┌─ Exercise material

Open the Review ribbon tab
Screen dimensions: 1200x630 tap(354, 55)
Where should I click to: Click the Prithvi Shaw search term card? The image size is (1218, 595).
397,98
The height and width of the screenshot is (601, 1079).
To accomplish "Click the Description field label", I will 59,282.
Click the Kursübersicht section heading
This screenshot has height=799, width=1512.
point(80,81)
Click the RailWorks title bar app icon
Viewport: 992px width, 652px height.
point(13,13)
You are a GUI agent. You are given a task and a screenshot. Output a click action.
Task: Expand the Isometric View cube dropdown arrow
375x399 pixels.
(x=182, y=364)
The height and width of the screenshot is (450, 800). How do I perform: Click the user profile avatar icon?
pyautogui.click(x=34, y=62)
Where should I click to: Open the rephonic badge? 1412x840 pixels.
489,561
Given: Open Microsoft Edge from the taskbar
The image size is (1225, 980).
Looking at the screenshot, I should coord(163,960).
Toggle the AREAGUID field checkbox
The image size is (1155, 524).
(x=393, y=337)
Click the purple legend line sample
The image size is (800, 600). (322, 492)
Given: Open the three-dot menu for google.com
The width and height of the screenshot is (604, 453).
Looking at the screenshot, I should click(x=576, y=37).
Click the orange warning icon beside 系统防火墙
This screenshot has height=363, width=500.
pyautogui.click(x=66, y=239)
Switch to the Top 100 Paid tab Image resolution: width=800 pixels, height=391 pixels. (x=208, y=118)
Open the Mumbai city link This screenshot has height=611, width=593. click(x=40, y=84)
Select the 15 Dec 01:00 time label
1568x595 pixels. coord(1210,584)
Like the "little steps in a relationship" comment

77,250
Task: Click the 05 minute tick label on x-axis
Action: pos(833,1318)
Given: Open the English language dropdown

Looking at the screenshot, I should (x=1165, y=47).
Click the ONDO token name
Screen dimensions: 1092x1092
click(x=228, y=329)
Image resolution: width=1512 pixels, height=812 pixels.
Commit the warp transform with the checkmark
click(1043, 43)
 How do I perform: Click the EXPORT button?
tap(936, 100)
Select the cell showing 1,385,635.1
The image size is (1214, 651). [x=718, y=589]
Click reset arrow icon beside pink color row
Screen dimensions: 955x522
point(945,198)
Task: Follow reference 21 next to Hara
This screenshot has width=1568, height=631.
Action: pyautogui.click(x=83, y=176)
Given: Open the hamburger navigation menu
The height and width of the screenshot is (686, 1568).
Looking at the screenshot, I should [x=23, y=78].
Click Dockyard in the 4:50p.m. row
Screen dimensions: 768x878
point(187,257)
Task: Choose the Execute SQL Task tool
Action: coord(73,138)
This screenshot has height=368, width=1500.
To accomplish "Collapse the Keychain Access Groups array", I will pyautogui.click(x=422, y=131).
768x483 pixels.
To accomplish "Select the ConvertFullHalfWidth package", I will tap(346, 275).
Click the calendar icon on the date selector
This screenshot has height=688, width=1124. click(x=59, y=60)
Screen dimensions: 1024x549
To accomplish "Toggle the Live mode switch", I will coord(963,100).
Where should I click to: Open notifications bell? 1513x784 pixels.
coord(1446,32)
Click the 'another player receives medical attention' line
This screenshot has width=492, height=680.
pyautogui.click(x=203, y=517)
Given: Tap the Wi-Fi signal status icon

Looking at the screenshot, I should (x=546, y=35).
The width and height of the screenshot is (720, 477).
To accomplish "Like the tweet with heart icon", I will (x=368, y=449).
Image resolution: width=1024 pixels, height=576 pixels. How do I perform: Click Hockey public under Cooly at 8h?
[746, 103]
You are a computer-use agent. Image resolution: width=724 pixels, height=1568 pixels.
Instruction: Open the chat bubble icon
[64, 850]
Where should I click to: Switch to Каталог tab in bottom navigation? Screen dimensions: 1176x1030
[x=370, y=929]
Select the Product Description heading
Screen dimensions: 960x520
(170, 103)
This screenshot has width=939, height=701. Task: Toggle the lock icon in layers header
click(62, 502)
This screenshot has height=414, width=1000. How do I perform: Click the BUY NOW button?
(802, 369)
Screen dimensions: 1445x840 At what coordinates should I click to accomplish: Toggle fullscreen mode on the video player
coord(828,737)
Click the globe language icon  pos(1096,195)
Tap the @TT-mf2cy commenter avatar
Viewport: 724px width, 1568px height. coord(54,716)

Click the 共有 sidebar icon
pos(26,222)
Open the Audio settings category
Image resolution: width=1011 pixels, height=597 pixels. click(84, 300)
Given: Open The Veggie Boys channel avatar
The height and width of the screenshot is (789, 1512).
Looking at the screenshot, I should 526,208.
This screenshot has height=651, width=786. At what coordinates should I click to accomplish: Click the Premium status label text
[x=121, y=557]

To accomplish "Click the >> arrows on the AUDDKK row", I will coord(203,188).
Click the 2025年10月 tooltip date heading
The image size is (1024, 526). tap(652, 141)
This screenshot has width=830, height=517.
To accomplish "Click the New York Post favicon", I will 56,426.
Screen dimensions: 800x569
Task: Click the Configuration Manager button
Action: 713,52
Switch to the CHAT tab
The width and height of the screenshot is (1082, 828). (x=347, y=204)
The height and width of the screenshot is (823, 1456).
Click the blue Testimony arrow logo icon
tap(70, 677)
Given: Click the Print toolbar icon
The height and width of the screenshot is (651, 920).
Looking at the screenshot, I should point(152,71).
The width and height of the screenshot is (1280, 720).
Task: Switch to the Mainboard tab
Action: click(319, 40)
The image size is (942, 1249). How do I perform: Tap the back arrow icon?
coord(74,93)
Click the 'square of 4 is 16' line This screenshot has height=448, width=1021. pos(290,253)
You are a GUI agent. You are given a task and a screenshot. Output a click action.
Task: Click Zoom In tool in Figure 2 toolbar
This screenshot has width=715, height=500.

└─

### Work task
Only the lines holding "toolbar" are wanted, so copy each of them from the material.

### Response below
Given: Click the Print toolbar icon
Task: Click Zoom In tool in Figure 2 toolbar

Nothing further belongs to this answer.